* Instructions to follow
Copy every line from the one containing "Click the euro" through the last line of the records below, both included, and nothing else.

-- Given entries follows --

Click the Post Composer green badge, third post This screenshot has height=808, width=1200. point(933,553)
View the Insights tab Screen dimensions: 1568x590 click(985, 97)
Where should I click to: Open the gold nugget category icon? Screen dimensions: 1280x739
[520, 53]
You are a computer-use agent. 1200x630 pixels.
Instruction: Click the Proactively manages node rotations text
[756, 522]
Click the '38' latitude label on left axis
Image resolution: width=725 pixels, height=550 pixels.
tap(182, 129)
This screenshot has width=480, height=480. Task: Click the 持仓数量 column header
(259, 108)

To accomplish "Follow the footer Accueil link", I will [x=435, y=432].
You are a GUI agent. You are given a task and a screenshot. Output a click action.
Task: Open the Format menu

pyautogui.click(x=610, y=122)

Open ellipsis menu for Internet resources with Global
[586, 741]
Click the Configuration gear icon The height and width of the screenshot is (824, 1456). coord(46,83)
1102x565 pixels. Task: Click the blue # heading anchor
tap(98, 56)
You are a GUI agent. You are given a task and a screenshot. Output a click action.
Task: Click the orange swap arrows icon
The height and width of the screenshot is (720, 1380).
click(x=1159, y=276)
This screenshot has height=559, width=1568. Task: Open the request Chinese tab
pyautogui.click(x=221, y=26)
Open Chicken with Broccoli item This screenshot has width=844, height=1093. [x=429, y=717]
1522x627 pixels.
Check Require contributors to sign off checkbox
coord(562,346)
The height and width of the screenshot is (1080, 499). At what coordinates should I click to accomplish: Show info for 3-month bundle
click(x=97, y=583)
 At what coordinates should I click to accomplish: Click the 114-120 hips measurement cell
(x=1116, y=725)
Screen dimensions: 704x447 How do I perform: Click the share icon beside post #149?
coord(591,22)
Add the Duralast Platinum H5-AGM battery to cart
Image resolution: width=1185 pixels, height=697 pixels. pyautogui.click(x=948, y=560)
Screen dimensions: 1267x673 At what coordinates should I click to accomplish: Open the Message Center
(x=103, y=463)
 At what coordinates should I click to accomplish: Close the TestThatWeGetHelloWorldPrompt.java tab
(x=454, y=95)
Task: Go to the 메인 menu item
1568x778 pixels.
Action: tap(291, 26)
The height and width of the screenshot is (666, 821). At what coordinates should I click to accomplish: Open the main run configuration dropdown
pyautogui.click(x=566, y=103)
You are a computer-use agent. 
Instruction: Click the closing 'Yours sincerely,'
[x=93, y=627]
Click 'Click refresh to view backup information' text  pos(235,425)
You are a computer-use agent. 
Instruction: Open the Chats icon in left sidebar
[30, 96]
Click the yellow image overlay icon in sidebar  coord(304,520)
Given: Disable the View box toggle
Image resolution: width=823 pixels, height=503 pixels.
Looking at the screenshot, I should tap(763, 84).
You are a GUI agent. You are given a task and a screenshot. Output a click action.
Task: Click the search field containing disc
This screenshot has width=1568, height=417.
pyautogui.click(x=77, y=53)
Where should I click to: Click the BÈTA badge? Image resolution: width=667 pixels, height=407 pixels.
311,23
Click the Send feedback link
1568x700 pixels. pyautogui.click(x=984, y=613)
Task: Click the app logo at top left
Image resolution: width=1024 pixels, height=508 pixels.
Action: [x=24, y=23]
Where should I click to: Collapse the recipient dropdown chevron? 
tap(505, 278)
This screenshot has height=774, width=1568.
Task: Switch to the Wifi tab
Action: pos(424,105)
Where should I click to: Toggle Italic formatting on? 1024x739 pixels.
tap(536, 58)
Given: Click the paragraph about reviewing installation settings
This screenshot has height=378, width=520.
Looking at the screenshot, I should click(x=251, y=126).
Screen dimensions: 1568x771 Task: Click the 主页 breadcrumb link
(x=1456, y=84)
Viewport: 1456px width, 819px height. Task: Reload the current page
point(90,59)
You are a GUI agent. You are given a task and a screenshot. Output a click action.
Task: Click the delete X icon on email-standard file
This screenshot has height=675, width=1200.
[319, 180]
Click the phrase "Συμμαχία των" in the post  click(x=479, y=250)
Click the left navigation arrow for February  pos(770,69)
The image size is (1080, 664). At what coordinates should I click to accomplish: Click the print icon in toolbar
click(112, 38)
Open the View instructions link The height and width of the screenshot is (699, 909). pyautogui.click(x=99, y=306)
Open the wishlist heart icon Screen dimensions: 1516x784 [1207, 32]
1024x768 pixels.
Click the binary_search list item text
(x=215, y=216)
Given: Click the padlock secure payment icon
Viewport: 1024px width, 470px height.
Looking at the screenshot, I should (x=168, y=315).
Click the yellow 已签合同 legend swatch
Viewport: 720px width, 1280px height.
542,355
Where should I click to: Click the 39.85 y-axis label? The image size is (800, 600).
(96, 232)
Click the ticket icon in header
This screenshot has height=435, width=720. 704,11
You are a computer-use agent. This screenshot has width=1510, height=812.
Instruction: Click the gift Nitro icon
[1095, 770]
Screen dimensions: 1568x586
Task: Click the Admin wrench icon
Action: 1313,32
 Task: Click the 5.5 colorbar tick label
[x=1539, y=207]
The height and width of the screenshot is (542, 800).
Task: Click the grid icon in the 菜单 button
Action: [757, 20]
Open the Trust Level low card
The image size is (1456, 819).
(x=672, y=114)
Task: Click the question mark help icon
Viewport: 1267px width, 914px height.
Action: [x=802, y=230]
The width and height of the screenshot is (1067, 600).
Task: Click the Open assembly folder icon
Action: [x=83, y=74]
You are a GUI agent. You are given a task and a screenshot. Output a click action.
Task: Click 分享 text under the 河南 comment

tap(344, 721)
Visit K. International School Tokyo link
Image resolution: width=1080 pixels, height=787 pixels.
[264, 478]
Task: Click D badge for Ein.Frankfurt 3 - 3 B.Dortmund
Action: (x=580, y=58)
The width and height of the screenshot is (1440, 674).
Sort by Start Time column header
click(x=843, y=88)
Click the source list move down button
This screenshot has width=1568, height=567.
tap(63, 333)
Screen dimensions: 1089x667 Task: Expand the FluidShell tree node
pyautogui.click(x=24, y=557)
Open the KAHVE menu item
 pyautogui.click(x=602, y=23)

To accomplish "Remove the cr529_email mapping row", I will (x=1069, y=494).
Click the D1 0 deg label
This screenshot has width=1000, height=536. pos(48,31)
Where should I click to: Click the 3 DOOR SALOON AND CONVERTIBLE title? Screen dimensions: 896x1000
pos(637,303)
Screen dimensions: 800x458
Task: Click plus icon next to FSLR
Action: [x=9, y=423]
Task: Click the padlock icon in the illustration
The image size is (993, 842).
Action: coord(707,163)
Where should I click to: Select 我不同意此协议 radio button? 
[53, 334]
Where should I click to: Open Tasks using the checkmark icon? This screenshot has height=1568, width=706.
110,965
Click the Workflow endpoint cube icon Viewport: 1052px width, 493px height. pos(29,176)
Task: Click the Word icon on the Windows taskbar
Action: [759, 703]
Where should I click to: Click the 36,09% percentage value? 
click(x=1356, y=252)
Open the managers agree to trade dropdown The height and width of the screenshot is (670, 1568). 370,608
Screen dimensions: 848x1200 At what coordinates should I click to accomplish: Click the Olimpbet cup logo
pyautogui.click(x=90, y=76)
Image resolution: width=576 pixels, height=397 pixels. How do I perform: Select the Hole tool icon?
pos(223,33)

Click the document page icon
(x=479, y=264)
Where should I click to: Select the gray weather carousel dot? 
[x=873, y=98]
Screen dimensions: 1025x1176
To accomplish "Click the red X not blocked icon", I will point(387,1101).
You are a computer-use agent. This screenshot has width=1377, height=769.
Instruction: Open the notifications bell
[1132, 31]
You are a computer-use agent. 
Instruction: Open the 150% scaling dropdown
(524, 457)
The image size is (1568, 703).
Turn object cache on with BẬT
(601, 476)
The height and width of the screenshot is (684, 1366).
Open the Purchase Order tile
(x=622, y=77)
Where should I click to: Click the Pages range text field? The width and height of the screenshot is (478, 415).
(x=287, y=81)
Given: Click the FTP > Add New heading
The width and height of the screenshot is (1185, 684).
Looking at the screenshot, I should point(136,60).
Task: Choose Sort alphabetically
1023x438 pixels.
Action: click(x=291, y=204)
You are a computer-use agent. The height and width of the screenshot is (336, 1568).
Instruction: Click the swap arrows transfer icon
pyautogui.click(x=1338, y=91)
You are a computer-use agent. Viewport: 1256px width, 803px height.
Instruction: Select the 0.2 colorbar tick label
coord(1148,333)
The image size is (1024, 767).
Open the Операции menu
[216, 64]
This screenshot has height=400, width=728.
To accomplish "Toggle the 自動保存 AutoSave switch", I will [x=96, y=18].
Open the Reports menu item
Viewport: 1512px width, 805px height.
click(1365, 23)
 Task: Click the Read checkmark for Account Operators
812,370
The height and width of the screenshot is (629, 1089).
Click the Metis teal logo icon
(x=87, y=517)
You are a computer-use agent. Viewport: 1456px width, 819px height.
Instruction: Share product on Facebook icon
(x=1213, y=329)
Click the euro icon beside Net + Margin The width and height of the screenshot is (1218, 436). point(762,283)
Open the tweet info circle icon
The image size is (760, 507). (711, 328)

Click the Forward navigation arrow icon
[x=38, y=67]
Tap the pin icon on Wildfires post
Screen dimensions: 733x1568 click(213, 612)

-- Given entries concluded --

* Solution
Click the euro icon beside Net + Margin The width and height of the screenshot is (1218, 436). point(762,283)
Open the tweet info circle icon
The image size is (760, 507). (711, 328)

Click the Forward navigation arrow icon
[x=38, y=67]
Tap the pin icon on Wildfires post
Screen dimensions: 733x1568 click(213, 612)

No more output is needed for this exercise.